## What this task involves
Render the listing as a numbered list with blank lines omitted, beginning at the line that contains "Show the XML tab" and stopping after the line that contains "tap(39, 43)".

## Dataset content
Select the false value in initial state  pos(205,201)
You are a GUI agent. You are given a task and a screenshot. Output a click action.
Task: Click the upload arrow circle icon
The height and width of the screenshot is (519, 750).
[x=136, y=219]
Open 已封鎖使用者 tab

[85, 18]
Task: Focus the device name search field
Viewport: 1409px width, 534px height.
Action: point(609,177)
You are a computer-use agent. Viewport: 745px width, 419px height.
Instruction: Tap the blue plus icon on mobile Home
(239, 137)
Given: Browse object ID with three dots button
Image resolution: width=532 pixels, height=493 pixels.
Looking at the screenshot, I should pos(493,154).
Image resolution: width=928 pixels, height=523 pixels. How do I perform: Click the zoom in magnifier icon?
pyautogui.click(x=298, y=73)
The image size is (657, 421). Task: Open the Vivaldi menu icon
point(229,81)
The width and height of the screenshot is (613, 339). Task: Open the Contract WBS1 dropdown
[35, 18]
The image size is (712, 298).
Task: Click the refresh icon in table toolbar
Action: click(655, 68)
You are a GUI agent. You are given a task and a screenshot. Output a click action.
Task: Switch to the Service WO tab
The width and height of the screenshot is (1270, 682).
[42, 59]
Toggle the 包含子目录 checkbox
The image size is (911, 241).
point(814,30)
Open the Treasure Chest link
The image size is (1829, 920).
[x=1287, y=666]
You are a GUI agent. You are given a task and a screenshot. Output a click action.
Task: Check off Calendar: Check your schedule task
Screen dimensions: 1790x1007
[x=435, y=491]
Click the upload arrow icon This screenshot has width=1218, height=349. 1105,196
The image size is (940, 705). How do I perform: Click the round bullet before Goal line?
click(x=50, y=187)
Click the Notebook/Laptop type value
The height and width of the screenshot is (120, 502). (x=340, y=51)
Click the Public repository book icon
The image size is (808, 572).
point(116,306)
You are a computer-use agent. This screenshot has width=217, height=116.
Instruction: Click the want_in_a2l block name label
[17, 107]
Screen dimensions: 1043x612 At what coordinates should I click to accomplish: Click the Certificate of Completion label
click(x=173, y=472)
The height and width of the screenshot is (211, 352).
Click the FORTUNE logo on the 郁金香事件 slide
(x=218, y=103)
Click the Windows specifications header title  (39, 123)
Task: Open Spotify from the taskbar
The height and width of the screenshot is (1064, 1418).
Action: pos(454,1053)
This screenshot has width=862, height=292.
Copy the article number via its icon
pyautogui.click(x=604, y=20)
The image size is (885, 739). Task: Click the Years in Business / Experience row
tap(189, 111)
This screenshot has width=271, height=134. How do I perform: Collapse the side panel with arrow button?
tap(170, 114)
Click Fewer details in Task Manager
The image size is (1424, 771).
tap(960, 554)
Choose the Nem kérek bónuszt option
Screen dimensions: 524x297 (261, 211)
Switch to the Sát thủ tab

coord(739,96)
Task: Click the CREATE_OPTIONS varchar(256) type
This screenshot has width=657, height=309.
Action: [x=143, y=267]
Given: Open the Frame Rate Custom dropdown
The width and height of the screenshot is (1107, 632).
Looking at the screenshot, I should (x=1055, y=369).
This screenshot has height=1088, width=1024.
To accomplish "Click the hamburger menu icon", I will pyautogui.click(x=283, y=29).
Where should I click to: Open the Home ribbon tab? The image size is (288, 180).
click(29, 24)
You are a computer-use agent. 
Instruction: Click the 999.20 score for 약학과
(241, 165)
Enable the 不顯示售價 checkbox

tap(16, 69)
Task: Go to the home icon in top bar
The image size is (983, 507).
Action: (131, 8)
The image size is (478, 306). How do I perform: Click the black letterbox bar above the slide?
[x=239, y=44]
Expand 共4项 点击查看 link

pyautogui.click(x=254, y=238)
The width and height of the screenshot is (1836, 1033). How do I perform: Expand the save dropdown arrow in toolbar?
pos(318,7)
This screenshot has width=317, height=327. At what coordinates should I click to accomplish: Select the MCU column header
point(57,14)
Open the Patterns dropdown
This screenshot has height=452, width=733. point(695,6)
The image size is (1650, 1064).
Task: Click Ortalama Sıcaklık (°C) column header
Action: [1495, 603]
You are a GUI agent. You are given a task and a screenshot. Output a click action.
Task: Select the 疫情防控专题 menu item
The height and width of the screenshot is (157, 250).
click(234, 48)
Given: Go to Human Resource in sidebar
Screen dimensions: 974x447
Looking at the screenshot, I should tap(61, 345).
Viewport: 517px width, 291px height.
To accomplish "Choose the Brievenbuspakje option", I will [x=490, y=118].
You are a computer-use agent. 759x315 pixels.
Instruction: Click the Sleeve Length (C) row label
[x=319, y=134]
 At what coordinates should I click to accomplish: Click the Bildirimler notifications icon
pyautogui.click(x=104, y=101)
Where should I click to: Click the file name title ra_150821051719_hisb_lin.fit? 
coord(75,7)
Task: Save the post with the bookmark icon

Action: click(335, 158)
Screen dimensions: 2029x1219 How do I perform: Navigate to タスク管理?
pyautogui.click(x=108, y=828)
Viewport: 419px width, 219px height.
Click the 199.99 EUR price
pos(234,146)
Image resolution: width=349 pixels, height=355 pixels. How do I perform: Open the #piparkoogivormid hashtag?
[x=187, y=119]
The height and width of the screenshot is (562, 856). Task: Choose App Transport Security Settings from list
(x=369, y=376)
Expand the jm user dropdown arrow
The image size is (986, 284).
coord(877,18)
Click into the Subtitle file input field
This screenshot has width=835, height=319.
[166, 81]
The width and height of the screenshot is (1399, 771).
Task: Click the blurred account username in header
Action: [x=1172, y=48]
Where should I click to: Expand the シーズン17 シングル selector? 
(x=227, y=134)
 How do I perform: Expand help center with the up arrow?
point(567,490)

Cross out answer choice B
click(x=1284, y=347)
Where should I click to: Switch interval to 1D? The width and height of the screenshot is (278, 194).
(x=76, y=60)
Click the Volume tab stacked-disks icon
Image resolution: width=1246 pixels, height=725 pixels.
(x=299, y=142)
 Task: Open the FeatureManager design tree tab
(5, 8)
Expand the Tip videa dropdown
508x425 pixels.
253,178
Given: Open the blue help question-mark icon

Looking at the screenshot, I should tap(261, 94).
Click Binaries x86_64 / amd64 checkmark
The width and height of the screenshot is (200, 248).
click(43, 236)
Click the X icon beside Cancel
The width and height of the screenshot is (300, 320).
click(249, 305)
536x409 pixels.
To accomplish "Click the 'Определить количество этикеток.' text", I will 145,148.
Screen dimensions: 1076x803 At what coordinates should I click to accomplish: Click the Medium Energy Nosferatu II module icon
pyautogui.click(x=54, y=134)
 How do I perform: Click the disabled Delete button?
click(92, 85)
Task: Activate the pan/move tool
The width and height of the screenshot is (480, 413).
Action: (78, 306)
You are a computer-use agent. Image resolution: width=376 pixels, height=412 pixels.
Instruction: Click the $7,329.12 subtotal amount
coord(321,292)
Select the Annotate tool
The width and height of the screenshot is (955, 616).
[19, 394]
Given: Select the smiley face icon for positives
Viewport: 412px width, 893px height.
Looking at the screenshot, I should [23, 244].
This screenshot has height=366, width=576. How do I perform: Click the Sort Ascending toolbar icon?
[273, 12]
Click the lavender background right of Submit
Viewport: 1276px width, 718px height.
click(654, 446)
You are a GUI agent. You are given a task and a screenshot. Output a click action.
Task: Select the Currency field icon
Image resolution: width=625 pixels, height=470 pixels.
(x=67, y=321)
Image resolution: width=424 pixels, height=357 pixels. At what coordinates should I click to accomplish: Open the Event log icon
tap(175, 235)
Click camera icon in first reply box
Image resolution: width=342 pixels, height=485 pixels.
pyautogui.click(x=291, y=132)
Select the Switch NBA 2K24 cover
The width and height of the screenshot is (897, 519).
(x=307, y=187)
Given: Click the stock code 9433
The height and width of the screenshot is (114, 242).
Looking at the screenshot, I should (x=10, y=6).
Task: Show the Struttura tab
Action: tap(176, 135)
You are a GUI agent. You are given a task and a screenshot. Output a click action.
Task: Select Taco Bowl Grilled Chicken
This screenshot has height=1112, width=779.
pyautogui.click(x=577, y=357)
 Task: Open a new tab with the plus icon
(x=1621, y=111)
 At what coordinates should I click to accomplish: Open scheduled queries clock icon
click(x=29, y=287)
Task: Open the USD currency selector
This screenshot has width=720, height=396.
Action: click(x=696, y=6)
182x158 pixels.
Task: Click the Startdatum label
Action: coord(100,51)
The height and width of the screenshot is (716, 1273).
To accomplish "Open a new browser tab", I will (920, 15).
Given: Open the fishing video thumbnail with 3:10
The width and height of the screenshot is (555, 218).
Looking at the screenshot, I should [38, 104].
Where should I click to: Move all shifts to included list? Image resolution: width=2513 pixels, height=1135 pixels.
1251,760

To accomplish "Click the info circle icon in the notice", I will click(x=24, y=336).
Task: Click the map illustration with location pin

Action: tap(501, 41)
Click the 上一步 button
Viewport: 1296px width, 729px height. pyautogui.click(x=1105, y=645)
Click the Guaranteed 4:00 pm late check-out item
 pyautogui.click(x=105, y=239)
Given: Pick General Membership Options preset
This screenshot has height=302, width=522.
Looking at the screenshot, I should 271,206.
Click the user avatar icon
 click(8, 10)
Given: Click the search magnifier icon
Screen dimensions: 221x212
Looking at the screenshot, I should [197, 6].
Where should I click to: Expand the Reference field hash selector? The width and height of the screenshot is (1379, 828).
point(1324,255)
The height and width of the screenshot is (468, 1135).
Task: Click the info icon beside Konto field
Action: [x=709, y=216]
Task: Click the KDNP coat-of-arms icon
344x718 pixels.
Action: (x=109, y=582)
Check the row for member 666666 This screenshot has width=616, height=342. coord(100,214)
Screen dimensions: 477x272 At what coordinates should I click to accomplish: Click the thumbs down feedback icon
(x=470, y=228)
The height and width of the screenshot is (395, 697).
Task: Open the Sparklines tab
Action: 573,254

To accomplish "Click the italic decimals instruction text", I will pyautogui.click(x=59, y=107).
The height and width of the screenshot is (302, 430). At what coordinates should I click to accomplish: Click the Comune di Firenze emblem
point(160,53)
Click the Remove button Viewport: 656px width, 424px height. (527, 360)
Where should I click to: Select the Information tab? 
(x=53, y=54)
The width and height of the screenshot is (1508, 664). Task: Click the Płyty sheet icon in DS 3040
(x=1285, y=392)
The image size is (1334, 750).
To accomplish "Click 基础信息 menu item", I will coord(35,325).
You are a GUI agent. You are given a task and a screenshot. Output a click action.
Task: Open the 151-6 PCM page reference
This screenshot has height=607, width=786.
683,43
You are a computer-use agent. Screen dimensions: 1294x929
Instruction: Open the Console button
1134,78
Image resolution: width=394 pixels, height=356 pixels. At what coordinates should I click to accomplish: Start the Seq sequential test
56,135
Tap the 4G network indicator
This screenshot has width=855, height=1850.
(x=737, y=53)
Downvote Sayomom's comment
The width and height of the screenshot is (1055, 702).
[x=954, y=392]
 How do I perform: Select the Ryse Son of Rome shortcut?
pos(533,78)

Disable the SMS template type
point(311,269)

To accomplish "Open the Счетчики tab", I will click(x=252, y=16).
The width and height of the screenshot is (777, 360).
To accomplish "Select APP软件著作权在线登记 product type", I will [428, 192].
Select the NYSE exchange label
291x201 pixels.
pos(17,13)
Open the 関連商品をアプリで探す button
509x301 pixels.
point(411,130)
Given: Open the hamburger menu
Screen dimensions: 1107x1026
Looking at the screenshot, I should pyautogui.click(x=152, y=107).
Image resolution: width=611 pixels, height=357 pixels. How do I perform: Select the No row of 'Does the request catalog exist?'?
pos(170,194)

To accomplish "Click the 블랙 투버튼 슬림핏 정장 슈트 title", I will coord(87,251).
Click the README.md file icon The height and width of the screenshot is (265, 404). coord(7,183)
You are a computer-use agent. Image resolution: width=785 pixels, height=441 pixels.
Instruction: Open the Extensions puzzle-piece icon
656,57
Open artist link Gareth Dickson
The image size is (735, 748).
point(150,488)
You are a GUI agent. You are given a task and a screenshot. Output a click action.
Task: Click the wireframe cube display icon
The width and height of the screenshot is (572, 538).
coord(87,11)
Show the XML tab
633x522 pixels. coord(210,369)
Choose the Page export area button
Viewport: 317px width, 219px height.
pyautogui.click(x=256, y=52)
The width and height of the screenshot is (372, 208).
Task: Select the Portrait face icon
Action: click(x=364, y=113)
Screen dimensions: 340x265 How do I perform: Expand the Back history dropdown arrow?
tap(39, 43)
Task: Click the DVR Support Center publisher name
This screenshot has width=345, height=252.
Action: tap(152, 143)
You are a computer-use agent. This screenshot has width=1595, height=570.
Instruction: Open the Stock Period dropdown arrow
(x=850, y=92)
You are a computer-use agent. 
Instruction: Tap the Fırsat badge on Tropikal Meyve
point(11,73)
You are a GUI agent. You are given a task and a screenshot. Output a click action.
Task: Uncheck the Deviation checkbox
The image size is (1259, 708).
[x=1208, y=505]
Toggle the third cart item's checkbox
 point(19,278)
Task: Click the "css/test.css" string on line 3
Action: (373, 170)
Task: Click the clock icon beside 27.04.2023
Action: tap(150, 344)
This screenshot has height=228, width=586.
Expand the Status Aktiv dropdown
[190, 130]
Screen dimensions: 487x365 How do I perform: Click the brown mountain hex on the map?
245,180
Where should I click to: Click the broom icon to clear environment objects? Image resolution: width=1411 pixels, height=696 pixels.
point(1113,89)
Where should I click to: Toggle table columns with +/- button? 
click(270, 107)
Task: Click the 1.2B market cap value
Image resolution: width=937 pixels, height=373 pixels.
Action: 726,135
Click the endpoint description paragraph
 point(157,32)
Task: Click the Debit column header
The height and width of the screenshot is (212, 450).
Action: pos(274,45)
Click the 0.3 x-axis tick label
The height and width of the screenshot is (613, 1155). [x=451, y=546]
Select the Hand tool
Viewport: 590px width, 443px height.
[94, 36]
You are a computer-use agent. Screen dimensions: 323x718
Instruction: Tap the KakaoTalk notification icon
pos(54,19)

## Reply
1. Show the XML tab
2. 633x522 pixels. coord(210,369)
3. Choose the Page export area button
4. Viewport: 317px width, 219px height.
5. pyautogui.click(x=256, y=52)
6. The width and height of the screenshot is (372, 208).
7. Task: Select the Portrait face icon
8. Action: click(x=364, y=113)
9. Screen dimensions: 340x265 How do I perform: Expand the Back history dropdown arrow?
10. tap(39, 43)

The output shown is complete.